Volontaires communautaires : Les réfugiés de Douala armés pour la paix

L’Association internationale pour la paix et le développement en Afrique (IAPDA) a organisé à leur intention un atelier de formation en prélude à la Journée internationale dédiée à cette problématique.

Photo de famille à l’issue de l’atelier

La Journée internationale de la paix se célèbre le 21 septembre de chaque année. Pour l’édition 2021, les réfugiés de toutes les nationalités se sont réunis à Douala pour prôner la paix à travers. Ils l’ont fait dans le cadre d’un atelier de formation des volontaires communautaires dédié à cette cause. Sur le thème : «Se relever, pour un monde plus équitable et durable», l’atelier de formation a eu pour but de les outiller. De telle sorte qu’ils soient capables de prôner la paix dans leur environnement et d’être porteurs de bonnes nouvelles.

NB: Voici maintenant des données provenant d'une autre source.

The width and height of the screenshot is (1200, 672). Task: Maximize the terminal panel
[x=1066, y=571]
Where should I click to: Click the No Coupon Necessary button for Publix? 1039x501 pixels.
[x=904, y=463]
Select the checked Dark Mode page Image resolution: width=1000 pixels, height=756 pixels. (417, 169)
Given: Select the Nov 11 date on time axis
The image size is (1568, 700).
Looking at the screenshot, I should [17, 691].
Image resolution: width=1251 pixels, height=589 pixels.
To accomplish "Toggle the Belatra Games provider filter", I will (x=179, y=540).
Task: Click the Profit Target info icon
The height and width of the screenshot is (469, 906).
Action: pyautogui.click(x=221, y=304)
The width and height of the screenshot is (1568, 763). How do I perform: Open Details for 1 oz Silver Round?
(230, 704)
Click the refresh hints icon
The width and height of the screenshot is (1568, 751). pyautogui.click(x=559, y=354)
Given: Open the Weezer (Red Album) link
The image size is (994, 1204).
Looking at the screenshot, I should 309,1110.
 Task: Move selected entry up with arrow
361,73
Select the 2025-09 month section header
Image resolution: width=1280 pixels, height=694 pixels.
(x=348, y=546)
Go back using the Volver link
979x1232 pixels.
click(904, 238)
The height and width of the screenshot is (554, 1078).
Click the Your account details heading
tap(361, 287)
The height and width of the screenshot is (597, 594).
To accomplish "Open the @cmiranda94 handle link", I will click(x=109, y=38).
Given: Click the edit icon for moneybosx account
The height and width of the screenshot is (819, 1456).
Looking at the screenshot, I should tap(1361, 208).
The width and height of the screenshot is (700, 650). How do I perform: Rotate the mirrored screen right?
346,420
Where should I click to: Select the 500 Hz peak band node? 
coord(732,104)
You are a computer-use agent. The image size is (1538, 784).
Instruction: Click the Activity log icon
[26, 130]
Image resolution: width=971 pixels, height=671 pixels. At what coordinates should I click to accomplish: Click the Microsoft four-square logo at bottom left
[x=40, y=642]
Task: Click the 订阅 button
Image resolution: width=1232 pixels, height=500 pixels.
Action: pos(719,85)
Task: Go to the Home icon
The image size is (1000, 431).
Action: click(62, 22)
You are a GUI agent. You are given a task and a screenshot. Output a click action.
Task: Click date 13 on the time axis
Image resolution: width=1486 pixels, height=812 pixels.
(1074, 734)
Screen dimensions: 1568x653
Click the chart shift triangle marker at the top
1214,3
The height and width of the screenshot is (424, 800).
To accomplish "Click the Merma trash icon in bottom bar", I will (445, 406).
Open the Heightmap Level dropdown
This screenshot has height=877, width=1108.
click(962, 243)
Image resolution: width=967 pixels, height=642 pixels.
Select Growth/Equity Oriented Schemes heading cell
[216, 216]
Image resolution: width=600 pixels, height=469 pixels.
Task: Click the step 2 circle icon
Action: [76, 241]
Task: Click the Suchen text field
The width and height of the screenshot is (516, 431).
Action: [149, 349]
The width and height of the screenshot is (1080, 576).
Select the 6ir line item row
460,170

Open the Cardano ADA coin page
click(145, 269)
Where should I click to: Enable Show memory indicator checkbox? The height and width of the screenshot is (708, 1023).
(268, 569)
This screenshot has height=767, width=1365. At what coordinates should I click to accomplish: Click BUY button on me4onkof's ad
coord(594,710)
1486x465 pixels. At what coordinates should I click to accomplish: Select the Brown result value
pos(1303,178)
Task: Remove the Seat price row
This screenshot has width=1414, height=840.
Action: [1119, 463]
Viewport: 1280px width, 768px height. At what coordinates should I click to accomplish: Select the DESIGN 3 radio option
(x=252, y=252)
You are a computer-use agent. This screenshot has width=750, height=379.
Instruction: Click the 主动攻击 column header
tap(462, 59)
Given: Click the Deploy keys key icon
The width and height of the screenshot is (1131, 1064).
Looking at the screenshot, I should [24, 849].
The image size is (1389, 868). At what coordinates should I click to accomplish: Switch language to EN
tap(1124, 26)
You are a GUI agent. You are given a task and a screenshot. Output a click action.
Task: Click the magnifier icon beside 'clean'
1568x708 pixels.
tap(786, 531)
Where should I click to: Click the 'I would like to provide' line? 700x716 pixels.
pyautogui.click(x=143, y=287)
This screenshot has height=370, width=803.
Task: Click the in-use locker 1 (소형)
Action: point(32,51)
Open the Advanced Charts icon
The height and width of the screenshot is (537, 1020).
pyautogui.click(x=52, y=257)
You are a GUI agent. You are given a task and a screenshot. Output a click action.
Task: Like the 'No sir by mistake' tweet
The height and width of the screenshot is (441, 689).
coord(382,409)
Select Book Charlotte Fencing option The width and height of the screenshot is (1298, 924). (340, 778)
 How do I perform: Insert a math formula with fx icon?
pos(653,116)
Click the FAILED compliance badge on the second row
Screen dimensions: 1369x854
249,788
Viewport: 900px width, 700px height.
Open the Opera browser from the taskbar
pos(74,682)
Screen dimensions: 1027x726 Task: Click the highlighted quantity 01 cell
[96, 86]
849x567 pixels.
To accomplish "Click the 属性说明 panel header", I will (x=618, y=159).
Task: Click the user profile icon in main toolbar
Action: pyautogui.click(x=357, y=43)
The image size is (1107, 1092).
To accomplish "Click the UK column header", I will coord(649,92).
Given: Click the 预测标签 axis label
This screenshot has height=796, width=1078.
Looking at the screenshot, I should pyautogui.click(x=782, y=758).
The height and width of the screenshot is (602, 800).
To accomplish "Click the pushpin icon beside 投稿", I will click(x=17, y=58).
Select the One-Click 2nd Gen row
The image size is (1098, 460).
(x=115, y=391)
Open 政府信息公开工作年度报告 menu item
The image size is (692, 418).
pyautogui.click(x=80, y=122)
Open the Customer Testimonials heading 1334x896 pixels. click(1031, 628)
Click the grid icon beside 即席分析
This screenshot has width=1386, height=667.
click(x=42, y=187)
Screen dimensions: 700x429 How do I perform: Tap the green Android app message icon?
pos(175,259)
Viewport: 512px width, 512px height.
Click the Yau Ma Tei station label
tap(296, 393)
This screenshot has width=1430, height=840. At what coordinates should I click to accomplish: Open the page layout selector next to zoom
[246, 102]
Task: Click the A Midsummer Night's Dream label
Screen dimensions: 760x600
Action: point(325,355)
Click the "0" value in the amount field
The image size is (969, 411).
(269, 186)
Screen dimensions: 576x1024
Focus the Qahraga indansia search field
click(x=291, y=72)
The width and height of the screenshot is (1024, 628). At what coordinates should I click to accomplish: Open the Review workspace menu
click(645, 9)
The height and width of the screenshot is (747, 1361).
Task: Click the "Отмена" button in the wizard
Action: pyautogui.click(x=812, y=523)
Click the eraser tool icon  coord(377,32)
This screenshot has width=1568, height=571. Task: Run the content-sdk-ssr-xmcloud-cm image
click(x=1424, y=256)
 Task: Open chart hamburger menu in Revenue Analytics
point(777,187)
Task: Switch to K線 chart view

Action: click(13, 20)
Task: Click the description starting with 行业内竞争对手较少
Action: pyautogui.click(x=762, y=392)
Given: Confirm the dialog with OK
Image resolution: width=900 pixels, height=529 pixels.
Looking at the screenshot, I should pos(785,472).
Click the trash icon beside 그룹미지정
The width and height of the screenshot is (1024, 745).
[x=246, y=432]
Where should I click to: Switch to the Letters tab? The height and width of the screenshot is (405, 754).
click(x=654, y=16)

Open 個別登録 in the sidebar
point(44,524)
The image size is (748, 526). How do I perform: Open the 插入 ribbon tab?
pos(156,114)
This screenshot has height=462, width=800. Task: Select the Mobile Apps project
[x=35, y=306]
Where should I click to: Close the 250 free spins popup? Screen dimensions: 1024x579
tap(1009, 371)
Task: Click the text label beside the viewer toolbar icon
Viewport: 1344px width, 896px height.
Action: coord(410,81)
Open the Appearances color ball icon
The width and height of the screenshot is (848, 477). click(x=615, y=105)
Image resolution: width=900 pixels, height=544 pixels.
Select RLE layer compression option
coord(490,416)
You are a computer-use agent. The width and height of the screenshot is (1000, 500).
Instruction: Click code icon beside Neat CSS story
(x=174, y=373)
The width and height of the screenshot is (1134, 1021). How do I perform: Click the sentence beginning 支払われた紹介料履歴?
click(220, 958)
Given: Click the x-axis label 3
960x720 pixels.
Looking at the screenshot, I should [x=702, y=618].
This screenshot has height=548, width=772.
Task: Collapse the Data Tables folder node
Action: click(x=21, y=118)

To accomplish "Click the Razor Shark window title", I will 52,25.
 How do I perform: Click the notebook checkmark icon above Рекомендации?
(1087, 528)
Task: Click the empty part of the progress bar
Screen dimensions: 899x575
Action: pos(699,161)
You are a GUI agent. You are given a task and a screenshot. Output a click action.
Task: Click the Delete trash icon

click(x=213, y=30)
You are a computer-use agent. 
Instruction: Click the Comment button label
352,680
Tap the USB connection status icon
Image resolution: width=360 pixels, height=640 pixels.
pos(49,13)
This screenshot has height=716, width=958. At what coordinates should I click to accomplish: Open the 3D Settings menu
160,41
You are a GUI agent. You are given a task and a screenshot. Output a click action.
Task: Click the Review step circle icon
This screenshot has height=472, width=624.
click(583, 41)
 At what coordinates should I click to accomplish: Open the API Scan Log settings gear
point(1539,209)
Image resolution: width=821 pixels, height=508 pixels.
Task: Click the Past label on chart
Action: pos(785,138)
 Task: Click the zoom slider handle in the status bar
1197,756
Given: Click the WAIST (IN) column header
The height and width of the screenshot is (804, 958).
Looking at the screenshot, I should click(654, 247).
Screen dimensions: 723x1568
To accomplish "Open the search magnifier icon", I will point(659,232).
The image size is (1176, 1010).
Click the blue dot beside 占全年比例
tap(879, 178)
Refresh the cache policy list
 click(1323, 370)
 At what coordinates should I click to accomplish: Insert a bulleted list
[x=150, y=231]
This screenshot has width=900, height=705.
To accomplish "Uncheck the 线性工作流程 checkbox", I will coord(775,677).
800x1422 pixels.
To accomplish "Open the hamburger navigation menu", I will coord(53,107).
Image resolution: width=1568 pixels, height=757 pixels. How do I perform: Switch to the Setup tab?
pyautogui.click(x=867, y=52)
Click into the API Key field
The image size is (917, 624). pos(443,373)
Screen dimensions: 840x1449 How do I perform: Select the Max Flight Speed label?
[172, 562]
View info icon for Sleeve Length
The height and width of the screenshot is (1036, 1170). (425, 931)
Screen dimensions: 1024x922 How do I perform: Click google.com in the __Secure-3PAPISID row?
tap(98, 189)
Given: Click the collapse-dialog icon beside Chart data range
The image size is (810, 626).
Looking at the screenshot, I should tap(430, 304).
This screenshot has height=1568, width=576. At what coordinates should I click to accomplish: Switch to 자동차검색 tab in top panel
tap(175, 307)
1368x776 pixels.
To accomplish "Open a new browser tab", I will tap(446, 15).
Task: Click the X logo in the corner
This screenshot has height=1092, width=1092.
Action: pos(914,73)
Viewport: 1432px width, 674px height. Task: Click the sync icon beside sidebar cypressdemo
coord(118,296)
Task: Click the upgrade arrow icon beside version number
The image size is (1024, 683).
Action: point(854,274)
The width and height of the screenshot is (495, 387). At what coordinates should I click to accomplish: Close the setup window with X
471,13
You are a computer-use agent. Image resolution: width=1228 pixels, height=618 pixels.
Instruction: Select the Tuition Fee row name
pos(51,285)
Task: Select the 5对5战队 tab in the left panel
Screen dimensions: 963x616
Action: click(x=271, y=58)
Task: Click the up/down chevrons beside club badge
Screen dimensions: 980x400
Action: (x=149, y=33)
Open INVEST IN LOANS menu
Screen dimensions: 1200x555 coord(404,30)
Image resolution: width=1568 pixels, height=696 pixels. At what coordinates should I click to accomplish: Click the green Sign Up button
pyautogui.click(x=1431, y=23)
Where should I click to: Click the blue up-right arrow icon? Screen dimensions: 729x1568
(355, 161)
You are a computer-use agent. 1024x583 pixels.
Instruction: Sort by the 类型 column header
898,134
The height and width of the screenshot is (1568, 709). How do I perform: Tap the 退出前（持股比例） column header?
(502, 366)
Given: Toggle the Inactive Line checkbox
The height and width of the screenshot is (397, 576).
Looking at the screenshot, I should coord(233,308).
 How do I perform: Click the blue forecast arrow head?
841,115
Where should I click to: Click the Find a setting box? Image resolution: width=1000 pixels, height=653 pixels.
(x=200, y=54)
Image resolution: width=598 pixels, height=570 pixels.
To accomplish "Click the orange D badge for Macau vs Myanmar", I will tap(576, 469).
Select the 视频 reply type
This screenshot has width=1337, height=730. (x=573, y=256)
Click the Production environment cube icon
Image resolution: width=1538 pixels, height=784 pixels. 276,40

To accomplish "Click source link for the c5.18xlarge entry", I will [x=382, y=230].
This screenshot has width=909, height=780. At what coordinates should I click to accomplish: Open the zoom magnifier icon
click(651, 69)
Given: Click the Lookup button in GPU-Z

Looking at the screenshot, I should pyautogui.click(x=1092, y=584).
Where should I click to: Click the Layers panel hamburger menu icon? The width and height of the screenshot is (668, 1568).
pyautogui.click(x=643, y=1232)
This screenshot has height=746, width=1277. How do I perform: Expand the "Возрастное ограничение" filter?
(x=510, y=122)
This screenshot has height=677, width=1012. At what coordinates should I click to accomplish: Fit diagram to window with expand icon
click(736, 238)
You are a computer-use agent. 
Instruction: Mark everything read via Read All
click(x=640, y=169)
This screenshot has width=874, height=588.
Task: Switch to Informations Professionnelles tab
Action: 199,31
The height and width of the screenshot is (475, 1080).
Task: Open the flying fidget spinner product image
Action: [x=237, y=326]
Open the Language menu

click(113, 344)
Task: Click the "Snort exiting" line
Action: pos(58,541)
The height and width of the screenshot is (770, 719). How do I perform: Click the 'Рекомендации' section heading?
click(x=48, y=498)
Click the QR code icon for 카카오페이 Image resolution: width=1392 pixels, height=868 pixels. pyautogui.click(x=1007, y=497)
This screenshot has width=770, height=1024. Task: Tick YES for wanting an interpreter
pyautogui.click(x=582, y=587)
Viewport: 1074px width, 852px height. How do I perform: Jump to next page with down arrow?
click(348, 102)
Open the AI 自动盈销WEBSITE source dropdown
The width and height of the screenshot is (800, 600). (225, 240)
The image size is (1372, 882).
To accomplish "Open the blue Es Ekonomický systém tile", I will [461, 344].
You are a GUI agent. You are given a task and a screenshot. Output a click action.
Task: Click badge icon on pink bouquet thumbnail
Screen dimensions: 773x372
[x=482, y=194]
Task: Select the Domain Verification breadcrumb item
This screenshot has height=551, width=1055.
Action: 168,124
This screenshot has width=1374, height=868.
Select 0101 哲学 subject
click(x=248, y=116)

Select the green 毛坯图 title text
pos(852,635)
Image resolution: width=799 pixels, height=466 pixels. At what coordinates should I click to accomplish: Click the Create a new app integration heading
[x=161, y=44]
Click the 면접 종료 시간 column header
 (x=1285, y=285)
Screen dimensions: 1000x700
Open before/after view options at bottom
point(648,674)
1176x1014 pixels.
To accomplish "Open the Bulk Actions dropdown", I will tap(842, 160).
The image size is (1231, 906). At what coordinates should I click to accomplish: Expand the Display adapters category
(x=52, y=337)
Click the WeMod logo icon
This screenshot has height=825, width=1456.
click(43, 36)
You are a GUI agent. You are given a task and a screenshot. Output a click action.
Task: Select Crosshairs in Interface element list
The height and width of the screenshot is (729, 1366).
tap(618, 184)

Des hommes et des femmes de toutes les nationalités se sont dès lors engagés pour la paix au sein de leurs communautés respectives. Ils ont désormais conscience qu’un volontaire de la paix c’est «une personne formée selon nos principes qui est apte et capable d’avoir un changement en lui, pour la communauté et pour le pays», a expliqué Jean Vivien Habyalimana, président de l’Association internationale pour la paix et le développement en Afrique (IAPDA).

Guerre
Ces réfugiés ont tous pour dénominateur commun la guerre. Cette initiative est mise sur pied pour lutter contre la haine et prôner la paix autour de soi. «Nous sommes victimes de guerre. Je suis Rwandais, j’ai vécu la guerre et puis je suis devenu formateur de paix. J’ai fait différentes formations dans le domaine de la médiation, communication non violente et règlements de conflits. Je partage avec les autres pour qu’ils soient guéris des blessures intérieures», décrit le président de l’IAPDA.
Cette initiative soutenue par les Nations unies, est un pas de plus pour ces hommes et femmes vers la paix intérieure. Elle a un impact sociale qui est celui du «changement radical. Changer pour faire le bien est notre priorité, car nous ne devons pas toujours resté dans le mot  »je suis réfugié ». Nous devons aussi nous dire que nous sommes acteur de la paix et devons servir l’autre», affirme la même source.

Recommandations
Face aux difficultés auxquelles est confrontée l’association internationale pour la paix et le développement en Afrique, des recommandations ont été formulées. À savoir : «cesser toutes hostilités afin de rétablir les peuples dans leur droit à la paix; enseigner la non-violence active de la maternelle à l’université dans tous les pays du monde; contribuer à l’avènement d’une jeunesse par la paix…», a listé le promoteur de l’atelier de formation des volontaires communautaires. Au sortir de la formation, les participants ont dit être mieux armés pour mieux affronter le terrain. Ces derniers ont par ailleurs reçu une attestation de fin de formation.